The problem: Swap "pencil" for "trash" in the stretch from the start of the records through the line containing "Screen dimensions: 515x460 (113, 118)", and write out only those lines with everything else left as it is.

Word and element location records:
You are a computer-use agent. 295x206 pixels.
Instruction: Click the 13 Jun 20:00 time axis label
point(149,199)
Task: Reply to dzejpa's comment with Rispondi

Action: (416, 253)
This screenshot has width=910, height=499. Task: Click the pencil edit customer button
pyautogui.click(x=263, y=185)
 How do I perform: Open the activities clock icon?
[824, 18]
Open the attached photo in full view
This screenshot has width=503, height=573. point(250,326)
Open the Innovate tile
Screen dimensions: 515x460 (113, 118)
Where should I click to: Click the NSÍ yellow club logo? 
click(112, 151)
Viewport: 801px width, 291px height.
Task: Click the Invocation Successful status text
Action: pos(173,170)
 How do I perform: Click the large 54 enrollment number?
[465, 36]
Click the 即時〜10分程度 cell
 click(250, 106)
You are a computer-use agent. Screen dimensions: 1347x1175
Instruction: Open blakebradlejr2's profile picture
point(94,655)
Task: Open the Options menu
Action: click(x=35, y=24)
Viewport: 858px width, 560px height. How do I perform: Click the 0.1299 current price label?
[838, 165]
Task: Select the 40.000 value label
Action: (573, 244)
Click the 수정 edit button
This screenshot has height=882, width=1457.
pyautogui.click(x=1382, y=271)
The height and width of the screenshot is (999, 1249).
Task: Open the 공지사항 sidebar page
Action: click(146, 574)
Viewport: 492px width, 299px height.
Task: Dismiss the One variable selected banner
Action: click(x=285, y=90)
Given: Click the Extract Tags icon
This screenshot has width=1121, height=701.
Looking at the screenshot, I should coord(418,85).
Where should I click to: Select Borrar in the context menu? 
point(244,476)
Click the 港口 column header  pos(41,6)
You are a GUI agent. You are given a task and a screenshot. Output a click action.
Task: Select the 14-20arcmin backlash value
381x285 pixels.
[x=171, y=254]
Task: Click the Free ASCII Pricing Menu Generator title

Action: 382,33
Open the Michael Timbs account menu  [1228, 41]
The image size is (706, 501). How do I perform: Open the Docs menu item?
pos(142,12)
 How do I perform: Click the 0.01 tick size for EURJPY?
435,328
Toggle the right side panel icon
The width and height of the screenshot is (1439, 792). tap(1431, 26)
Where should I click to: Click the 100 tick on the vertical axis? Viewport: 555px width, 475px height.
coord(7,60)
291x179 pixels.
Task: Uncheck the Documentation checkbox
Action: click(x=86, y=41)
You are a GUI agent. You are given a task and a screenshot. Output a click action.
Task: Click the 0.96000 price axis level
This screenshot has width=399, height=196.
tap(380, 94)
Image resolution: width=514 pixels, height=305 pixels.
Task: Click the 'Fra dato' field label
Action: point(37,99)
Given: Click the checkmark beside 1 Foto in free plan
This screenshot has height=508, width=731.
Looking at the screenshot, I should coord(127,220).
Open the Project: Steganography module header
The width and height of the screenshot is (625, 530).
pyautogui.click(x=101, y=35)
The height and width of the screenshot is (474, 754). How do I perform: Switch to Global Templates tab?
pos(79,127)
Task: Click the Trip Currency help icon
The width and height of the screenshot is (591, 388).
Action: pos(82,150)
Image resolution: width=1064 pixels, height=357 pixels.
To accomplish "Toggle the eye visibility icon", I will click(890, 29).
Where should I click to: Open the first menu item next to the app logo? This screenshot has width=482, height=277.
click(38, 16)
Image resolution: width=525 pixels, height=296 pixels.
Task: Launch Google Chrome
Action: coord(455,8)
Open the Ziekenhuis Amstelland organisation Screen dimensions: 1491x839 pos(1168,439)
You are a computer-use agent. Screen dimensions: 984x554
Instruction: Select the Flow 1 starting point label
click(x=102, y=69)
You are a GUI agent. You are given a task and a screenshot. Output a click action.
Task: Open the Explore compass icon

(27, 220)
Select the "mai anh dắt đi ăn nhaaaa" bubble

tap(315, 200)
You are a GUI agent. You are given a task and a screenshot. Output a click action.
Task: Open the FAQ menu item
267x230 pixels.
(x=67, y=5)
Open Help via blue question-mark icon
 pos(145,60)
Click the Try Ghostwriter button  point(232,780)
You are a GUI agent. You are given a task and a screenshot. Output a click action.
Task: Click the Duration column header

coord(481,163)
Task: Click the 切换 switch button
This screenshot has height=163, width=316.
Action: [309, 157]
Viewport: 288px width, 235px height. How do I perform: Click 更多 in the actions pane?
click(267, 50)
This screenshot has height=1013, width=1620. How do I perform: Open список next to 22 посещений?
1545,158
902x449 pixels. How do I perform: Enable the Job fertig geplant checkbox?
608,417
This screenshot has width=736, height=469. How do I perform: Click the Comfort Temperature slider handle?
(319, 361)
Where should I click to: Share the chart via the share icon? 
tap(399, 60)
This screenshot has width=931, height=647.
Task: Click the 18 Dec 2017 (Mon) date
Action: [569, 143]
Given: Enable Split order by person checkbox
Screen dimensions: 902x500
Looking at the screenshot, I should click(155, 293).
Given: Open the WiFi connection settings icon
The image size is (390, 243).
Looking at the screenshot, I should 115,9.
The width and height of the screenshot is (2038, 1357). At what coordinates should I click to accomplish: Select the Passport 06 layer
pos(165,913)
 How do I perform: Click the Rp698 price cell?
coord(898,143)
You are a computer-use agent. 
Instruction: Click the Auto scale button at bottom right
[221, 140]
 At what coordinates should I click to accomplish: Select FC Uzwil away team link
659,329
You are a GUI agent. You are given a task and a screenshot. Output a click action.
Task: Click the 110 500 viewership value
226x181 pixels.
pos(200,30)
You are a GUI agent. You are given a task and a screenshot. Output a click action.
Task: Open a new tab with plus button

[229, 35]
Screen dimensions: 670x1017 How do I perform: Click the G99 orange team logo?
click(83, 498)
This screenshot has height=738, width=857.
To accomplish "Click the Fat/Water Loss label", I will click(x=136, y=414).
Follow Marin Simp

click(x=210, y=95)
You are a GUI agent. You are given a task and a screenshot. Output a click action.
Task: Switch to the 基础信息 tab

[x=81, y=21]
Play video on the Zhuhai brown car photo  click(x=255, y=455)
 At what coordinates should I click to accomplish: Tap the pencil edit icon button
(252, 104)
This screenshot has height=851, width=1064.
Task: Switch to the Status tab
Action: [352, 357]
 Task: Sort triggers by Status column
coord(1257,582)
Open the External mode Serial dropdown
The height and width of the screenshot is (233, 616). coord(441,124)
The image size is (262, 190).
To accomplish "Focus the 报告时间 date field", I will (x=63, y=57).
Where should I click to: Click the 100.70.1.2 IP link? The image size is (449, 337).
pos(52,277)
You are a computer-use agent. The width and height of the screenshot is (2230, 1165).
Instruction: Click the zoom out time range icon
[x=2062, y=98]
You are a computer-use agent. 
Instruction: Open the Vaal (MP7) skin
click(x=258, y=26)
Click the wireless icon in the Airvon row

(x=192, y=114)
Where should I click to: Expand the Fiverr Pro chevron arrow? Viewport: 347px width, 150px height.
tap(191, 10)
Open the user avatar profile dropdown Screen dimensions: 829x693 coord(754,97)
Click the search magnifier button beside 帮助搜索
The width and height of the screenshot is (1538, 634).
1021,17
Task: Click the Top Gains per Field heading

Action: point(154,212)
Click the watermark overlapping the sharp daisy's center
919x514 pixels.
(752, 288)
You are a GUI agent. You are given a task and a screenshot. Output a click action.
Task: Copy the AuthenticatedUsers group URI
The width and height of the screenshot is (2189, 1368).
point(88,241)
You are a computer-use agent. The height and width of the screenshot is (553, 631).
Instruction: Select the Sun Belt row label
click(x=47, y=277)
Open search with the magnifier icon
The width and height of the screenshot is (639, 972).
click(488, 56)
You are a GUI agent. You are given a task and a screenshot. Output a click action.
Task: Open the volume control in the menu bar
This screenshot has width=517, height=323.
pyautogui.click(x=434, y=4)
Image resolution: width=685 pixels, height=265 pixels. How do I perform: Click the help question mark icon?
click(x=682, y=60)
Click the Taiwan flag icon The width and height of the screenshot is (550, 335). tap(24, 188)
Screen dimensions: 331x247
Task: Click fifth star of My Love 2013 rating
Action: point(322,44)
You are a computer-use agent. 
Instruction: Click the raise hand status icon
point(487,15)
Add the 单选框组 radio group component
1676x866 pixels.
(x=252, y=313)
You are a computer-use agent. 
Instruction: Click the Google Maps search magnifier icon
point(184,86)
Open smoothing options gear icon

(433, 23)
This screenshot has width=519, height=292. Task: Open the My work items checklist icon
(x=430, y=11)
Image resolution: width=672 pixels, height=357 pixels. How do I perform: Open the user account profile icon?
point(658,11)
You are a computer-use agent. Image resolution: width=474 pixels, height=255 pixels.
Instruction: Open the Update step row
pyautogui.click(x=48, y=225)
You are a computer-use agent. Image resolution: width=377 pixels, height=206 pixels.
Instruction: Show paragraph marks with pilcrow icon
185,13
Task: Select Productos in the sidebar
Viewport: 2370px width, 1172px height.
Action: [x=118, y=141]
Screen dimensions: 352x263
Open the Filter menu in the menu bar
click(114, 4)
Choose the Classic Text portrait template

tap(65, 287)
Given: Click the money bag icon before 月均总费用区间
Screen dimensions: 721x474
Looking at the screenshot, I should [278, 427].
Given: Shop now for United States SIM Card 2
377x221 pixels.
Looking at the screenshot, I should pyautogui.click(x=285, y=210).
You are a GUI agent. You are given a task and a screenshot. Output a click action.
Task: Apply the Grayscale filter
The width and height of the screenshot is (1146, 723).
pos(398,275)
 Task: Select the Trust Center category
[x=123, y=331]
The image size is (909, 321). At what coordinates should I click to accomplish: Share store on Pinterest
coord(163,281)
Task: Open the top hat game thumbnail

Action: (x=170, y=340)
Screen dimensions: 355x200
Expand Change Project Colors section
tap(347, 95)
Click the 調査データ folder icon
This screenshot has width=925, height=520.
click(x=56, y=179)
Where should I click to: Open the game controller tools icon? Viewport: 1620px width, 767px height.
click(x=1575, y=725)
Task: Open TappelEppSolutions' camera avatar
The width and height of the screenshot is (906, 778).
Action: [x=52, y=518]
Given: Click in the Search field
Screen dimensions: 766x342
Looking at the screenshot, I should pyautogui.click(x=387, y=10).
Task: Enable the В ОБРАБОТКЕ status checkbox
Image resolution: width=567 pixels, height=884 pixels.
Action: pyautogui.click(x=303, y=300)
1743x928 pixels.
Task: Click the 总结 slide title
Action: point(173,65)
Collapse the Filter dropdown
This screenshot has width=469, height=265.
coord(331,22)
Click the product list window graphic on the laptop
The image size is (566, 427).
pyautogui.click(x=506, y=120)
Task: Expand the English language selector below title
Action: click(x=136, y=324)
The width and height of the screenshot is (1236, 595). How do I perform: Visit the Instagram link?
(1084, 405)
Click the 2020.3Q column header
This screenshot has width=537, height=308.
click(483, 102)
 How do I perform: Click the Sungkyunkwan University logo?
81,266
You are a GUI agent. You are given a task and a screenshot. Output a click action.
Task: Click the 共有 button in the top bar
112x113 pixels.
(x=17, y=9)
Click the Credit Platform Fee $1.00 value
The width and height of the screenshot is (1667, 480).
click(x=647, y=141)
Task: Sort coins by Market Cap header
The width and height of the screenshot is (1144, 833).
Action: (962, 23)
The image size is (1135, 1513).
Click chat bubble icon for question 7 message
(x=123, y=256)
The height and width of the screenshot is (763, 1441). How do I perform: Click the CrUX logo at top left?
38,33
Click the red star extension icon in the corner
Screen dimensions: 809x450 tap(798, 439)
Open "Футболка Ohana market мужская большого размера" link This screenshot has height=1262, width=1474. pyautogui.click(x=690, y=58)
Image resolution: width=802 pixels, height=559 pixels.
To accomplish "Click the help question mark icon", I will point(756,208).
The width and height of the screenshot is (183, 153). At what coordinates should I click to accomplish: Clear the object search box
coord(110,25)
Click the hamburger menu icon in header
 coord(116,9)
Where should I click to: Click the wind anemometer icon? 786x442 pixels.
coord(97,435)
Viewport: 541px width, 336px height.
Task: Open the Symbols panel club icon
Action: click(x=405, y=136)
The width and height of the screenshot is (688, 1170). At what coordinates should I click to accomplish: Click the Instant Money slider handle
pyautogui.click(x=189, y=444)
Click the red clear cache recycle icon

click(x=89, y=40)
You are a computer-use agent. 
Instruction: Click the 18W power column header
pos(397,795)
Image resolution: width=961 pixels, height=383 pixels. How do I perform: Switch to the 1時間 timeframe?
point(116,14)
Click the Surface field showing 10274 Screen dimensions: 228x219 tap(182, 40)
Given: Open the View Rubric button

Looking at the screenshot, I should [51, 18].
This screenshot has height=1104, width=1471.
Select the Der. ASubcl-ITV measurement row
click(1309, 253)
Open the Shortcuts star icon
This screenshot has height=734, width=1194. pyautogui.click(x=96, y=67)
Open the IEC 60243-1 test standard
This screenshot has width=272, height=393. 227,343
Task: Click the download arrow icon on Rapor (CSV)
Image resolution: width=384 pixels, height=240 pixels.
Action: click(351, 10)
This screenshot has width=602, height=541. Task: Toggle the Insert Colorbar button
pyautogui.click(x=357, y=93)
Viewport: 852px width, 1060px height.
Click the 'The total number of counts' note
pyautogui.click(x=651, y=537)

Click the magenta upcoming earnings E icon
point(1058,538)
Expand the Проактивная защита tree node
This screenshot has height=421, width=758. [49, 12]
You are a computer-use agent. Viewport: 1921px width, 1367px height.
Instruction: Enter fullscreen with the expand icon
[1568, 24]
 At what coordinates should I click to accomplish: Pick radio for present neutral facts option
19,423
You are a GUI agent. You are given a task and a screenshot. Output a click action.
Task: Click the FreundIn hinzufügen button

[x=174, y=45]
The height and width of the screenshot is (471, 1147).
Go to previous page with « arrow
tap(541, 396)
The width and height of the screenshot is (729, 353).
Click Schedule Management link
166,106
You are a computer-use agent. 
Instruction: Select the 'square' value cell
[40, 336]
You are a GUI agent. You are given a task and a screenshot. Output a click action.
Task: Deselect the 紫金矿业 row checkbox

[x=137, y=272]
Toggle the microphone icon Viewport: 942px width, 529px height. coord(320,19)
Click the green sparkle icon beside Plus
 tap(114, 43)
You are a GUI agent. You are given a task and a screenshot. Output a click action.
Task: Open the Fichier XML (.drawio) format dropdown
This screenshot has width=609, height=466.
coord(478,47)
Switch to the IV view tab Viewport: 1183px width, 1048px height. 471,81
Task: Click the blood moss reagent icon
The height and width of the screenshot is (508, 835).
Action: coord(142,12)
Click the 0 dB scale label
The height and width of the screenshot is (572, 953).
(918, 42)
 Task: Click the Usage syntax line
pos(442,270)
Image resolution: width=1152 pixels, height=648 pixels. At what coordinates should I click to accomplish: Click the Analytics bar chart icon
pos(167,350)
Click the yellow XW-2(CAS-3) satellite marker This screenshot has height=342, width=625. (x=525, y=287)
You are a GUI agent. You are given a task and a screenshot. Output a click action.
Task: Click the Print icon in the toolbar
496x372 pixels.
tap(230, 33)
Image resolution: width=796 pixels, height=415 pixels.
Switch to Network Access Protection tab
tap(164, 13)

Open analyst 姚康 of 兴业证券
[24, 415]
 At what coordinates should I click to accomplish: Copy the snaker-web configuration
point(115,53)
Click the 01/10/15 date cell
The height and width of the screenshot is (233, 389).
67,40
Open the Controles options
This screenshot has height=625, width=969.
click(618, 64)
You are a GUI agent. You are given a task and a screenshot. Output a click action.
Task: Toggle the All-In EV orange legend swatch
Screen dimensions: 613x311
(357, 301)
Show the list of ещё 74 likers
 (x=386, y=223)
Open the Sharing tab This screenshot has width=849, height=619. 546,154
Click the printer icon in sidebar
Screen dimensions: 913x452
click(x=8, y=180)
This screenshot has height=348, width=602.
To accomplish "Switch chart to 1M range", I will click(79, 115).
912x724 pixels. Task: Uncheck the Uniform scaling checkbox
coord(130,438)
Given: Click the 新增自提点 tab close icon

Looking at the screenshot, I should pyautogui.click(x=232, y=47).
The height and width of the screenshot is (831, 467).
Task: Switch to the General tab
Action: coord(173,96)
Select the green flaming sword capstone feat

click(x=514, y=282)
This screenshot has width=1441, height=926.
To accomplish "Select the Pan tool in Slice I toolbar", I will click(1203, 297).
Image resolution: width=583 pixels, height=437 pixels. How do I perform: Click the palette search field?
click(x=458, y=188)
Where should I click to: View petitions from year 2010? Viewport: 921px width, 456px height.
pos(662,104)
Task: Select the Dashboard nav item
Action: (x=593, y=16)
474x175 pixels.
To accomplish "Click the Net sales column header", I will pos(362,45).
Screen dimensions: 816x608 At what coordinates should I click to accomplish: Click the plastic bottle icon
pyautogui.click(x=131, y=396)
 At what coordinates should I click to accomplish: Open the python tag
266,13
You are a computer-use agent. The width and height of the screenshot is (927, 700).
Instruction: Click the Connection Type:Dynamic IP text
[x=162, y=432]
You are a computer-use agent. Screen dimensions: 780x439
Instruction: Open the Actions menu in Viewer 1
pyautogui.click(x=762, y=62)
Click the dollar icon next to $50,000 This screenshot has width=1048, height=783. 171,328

Written answer:
You are a computer-use agent. 295x206 pixels.
Instruction: Click the 13 Jun 20:00 time axis label
point(149,199)
Task: Reply to dzejpa's comment with Rispondi

Action: (416, 253)
This screenshot has width=910, height=499. Task: Click the trash edit customer button
pyautogui.click(x=263, y=185)
 How do I perform: Open the activities clock icon?
[824, 18]
Open the attached photo in full view
This screenshot has width=503, height=573. point(250,326)
Open the Innovate tile
Screen dimensions: 515x460 (113, 118)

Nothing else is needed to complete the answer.